#### Data excerpts

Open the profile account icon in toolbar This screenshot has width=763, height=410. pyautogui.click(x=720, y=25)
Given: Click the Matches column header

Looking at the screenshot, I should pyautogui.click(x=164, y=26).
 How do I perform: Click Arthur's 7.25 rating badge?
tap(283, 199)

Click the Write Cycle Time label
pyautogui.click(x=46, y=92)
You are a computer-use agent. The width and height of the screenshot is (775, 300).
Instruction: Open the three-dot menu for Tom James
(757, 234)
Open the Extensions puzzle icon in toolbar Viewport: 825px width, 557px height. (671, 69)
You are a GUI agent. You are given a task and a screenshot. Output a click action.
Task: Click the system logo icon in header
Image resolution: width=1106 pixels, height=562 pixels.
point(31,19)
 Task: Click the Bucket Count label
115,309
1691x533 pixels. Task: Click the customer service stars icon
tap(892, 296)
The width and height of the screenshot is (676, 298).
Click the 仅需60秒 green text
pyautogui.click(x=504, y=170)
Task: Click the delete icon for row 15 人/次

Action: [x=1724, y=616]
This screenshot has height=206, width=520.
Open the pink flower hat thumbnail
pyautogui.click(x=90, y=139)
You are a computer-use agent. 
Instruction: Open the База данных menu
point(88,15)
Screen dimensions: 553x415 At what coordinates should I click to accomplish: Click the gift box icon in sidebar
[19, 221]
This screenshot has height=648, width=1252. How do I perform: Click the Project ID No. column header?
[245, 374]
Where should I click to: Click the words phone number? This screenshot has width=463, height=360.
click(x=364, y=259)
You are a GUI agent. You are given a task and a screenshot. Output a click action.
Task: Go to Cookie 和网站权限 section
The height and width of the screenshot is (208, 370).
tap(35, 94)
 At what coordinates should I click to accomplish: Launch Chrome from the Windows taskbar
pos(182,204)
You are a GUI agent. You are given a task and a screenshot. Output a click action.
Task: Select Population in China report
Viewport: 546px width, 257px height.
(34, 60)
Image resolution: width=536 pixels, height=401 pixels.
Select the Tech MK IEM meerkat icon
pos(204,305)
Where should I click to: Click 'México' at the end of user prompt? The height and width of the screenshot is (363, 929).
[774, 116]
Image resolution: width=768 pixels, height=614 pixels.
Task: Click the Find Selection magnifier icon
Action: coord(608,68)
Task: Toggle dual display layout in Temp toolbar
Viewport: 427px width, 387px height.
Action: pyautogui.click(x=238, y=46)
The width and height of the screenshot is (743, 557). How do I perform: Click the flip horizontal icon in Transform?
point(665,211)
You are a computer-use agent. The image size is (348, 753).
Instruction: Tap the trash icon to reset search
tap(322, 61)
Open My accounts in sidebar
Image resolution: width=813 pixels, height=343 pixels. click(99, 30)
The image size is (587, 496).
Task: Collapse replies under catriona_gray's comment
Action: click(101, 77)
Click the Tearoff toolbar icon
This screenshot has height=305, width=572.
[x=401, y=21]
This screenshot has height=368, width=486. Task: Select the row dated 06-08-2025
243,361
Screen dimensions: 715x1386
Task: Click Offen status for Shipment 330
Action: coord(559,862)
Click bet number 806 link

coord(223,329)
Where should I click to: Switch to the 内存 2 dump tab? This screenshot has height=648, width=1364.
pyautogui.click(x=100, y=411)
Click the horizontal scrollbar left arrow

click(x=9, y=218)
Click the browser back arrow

########

Required action:
Tally the lines that hold the word "computer" in the listing, and give the tally with nothing else.

Exercise solution:
3